In no absolute monarchy has there been such centralization as there is in today’s fascist and Bolshevist states. It calls to mind imperial Rome.

But no Roman emperor claimed such idolatry, such a deification of his own person, as do present-day dictators. For Nero and other emperors, little incense altars were erected here and there, where little balls of incense had to be offered to testify to the religious significance of the unified imperial power, to the genius of the emperor: not to the emperor in person, but to the genius of the emperor. But never did Nero or any other Roman emperor bring matters to such a point that at every street corner people called out “Hail, Nero!” The dictator of today is so utterly without all religious or supernatural impulses that he does not even believe in the genius of the dictator, only in the little person of the dictator.

Thus idolatry is today coarsened in the most vulgar way. It is the loud voice, the hair, and the nose of the dictator that is worshiped. As a result, authority is also robbed of all genius. What the dictator says is done. He who thinks is hanged.

Modern fascism is such that one could weep about it day and night. Freedom of thought is forbidden. Objective justice is abolished. Goebbels says, “If we are right, it follows that no one else is right. For us there is no other justice than that which serves our interests.” Stupidity reigns. In the twentieth century, that is appalling. Who still believes in progress?

I do not believe that such an unspiritual conception ever prevailed among the primitive Germanic races of Europe. There the chieftain or duke was bound to observe the decisions of the Ting, the legislative assembly; he was bound to the place of gathering and to the legal conception of the order of the body politic. Today, however, national egotism and the self-assertion of the present dictator-group control law and justice and all thought.

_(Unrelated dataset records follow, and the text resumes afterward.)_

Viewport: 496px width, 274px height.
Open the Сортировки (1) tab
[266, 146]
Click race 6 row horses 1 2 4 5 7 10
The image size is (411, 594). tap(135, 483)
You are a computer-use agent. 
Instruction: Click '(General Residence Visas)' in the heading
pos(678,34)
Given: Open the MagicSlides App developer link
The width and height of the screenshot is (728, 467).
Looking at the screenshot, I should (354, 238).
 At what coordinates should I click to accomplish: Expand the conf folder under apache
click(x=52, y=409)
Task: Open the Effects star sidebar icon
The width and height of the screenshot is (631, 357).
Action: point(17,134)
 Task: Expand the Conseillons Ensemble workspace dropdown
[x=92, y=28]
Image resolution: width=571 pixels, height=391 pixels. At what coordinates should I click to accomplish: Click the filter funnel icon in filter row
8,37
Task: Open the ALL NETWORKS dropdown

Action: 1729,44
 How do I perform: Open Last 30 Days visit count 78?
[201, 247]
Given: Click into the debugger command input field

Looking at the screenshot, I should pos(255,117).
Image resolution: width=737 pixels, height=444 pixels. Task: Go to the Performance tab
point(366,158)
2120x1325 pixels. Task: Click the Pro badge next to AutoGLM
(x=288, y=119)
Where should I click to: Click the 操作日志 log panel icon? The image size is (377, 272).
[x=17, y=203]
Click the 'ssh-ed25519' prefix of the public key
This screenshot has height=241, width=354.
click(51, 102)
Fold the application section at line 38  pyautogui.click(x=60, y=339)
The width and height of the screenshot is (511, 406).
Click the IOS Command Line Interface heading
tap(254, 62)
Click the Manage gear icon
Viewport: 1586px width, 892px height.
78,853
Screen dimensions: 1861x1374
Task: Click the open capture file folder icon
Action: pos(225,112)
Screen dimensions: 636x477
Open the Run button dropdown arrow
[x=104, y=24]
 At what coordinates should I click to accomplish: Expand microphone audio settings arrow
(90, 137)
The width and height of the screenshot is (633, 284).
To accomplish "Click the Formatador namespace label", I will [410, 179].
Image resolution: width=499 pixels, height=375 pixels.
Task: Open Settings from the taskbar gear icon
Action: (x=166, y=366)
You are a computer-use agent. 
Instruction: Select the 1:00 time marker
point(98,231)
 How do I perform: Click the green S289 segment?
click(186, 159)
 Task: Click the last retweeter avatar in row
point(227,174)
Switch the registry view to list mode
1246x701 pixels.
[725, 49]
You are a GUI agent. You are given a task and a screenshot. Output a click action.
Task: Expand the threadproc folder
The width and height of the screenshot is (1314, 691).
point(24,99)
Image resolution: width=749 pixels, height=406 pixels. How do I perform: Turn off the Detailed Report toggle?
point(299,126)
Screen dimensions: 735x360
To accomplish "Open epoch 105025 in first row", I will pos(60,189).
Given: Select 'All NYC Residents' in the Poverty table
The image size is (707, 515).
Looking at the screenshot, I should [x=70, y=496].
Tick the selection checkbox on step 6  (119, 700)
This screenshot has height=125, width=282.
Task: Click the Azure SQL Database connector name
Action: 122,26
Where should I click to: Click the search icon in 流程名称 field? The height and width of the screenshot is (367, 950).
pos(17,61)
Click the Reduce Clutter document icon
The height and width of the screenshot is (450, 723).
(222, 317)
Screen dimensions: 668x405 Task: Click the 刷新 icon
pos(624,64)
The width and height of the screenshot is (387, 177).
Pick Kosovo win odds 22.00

  1. The Confessing Church was a movement of resistance to the Nazi regime’s attempts to control Germany’s established Protestant churches, led by pastors including Martin Niemöller and Karl Barth.
  2. The Peasants’ War of 1524–25 was a broad uprising of commoners protesting exploitation and abuses; with the blessing of Martin Luther and other leading Reformers, it was bloodily suppressed by the German princes. The Anabaptist movement, which emerged immediately afterward, was attacked by both Luther and Calvin, with thousands of Anabaptists executed in Protestant as well as Catholic territories.